'''

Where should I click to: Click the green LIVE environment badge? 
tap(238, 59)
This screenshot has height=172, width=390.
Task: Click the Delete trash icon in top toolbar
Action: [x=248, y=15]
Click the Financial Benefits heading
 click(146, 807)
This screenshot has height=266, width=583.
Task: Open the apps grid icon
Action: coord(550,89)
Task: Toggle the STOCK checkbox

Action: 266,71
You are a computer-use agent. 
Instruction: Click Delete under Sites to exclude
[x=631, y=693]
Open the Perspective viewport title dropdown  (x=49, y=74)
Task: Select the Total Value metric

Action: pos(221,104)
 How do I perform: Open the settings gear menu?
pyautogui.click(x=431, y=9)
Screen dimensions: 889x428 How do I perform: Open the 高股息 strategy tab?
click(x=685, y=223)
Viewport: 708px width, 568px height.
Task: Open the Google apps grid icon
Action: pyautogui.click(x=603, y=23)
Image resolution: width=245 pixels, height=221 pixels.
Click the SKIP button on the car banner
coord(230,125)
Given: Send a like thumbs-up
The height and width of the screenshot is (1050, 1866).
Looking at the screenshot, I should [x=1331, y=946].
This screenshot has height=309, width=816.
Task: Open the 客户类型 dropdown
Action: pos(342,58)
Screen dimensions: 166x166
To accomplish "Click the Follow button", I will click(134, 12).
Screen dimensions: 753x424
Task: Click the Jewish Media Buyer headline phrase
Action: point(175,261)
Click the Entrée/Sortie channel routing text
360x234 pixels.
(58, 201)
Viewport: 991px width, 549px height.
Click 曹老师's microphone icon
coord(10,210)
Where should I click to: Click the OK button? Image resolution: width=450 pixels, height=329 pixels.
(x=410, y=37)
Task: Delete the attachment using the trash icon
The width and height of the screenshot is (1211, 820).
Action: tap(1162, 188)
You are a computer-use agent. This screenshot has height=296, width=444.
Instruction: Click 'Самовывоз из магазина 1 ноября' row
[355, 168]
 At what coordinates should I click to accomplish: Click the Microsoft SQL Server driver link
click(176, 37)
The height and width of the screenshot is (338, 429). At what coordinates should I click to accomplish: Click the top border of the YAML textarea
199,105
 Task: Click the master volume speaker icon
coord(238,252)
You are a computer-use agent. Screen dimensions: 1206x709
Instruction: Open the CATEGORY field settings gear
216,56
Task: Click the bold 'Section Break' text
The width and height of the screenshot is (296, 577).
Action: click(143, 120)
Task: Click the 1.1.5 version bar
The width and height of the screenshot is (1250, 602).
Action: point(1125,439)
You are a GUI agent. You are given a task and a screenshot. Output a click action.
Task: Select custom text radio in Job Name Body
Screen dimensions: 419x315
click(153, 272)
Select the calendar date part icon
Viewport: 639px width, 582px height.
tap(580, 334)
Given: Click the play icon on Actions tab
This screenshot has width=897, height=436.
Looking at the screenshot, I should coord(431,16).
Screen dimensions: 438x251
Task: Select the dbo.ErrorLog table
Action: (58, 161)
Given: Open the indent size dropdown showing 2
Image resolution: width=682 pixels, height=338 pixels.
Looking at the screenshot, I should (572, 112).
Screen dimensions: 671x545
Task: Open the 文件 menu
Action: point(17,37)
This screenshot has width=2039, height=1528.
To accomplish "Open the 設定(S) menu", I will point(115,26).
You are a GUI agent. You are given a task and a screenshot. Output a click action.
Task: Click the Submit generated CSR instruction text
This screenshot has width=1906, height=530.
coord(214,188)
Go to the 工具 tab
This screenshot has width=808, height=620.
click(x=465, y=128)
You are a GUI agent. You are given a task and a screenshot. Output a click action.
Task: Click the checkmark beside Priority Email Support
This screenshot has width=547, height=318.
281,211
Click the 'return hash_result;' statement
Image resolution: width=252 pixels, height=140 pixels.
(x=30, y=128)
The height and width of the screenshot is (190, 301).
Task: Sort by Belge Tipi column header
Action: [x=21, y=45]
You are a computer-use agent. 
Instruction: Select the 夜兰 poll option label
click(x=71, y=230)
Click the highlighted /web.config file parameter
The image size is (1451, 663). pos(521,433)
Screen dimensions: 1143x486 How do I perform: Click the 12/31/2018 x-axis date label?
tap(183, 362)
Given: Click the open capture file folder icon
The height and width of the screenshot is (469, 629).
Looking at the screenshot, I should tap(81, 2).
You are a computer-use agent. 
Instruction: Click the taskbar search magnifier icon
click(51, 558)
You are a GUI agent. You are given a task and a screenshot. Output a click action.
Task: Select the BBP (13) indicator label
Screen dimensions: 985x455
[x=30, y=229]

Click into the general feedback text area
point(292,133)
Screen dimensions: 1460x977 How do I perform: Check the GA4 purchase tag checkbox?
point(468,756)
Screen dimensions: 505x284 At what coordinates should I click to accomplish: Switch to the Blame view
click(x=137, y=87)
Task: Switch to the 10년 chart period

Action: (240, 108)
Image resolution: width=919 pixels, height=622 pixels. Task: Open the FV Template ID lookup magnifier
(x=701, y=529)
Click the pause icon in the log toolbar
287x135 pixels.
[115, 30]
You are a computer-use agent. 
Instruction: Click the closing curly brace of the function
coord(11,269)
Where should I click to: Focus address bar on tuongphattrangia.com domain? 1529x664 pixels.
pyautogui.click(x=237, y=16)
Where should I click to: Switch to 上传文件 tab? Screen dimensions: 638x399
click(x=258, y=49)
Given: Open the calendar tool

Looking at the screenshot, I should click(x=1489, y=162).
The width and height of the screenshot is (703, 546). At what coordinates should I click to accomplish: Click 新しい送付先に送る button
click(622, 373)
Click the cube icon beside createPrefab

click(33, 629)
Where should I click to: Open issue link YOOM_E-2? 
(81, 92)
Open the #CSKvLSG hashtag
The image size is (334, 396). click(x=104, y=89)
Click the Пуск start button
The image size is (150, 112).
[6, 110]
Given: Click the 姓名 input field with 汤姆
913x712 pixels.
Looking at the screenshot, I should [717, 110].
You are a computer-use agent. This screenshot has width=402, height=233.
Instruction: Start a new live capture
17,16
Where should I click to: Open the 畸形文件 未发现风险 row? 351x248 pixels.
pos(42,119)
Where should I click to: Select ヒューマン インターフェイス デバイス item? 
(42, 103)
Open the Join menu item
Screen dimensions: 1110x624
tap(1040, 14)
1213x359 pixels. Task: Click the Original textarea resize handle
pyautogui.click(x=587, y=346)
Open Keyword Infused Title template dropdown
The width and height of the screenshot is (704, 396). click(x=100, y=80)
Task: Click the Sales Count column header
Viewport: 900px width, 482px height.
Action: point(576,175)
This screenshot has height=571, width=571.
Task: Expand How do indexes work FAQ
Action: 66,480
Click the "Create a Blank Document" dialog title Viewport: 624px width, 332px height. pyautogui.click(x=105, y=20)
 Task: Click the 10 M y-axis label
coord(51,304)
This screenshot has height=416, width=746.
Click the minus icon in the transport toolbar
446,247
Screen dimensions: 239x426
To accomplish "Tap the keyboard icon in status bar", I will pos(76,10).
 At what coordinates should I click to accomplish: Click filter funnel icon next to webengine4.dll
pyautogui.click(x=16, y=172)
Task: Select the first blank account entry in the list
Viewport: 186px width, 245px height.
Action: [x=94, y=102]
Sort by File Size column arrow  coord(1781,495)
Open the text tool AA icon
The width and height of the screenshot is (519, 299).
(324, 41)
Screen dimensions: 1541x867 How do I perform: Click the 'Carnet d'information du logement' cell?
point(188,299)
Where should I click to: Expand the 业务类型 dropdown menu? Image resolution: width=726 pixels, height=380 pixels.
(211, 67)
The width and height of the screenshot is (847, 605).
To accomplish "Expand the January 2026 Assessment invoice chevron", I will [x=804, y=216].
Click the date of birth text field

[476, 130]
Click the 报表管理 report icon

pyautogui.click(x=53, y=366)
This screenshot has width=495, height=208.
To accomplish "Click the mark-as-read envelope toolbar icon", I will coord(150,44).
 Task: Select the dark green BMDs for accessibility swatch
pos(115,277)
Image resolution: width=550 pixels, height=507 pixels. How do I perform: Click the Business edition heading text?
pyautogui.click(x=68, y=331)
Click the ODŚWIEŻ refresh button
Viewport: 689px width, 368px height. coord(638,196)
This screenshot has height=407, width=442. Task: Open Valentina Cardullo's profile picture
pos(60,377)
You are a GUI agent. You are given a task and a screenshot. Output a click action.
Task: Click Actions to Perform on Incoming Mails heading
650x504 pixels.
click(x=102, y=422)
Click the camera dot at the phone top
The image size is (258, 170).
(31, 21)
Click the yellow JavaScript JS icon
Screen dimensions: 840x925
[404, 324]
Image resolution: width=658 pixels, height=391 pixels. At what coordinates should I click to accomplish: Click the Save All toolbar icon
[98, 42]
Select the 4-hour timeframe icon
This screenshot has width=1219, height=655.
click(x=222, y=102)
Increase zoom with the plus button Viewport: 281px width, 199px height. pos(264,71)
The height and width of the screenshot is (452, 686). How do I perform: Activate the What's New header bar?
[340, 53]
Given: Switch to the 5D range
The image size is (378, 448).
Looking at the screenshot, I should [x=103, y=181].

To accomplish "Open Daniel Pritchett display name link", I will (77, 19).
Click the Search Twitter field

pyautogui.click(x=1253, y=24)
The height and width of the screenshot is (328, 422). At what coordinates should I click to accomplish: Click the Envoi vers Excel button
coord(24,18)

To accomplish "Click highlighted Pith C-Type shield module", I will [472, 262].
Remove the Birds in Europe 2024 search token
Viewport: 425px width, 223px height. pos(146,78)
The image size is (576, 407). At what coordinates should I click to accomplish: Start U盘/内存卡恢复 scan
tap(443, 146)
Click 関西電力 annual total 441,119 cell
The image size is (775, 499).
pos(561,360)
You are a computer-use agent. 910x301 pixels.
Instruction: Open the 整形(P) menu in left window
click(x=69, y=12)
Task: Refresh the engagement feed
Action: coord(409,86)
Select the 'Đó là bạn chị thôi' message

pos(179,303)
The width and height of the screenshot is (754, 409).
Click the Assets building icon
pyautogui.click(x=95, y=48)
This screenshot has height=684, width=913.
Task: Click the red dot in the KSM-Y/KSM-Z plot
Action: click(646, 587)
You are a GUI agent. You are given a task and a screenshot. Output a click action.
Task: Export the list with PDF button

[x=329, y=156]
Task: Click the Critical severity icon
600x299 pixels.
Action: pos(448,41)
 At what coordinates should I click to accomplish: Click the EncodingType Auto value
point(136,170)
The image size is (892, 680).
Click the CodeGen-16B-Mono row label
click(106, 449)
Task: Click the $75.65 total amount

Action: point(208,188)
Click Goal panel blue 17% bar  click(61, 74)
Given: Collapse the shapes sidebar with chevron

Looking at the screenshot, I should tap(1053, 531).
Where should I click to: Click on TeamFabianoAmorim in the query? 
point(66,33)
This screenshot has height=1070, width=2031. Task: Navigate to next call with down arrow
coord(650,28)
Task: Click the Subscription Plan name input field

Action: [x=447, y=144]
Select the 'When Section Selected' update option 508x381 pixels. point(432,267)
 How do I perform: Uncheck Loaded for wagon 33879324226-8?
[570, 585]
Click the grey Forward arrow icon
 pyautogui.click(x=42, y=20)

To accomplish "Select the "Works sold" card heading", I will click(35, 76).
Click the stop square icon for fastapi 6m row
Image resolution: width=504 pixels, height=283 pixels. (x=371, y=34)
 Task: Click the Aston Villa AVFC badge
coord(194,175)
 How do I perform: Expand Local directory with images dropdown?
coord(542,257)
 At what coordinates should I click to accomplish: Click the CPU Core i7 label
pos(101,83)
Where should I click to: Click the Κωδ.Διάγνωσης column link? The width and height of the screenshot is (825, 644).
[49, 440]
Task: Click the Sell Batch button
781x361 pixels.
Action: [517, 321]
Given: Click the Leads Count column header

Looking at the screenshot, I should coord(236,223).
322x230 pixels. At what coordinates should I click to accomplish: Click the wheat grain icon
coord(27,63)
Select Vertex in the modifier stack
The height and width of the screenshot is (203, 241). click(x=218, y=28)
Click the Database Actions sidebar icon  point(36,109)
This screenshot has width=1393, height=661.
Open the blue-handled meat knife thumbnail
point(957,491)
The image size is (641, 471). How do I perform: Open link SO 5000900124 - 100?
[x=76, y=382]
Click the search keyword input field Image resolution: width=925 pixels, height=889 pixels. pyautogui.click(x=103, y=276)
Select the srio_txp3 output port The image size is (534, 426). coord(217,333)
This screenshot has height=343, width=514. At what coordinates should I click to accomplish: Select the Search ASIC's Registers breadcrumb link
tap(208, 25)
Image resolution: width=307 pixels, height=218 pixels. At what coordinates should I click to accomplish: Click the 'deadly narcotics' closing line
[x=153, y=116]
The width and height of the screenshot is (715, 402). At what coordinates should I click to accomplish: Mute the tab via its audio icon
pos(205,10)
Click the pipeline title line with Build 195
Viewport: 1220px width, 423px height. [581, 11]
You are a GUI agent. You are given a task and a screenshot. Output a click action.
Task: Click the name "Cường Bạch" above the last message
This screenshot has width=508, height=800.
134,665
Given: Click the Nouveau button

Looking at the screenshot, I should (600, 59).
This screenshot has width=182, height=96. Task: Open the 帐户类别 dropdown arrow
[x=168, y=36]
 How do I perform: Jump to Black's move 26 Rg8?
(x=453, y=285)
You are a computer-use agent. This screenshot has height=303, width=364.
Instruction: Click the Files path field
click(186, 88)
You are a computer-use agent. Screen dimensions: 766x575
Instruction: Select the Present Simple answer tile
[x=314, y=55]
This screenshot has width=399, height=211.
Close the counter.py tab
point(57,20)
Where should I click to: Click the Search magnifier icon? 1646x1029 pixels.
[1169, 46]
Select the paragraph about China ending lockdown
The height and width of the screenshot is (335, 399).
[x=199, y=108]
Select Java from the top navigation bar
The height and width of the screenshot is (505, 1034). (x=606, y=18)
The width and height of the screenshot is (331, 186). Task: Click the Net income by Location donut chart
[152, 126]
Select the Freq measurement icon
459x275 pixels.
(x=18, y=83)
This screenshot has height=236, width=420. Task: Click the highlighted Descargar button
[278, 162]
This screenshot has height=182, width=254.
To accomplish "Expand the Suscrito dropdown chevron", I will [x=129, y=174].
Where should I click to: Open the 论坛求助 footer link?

'''

• _YOUR GOAL_: Reproduce the entries verbatim, starting with the line that contains "has height=296, width=444." and continuing through the line that contains "Action: (58, 161)", with both of those lines included.

• _EXERCISE OUTPUT_:
You are a computer-use agent. This screenshot has height=296, width=444.
Instruction: Click 'Самовывоз из магазина 1 ноября' row
[355, 168]
 At what coordinates should I click to accomplish: Click the Microsoft SQL Server driver link
click(176, 37)
The height and width of the screenshot is (338, 429). At what coordinates should I click to accomplish: Click the top border of the YAML textarea
199,105
 Task: Click the master volume speaker icon
coord(238,252)
You are a computer-use agent. Screen dimensions: 1206x709
Instruction: Open the CATEGORY field settings gear
216,56
Task: Click the bold 'Section Break' text
The width and height of the screenshot is (296, 577).
Action: click(143, 120)
Task: Click the 1.1.5 version bar
The width and height of the screenshot is (1250, 602).
Action: point(1125,439)
You are a GUI agent. You are given a task and a screenshot. Output a click action.
Task: Select custom text radio in Job Name Body
Screen dimensions: 419x315
click(153, 272)
Select the calendar date part icon
Viewport: 639px width, 582px height.
tap(580, 334)
Given: Click the play icon on Actions tab
This screenshot has width=897, height=436.
Looking at the screenshot, I should coord(431,16).
Screen dimensions: 438x251
Task: Select the dbo.ErrorLog table
Action: (58, 161)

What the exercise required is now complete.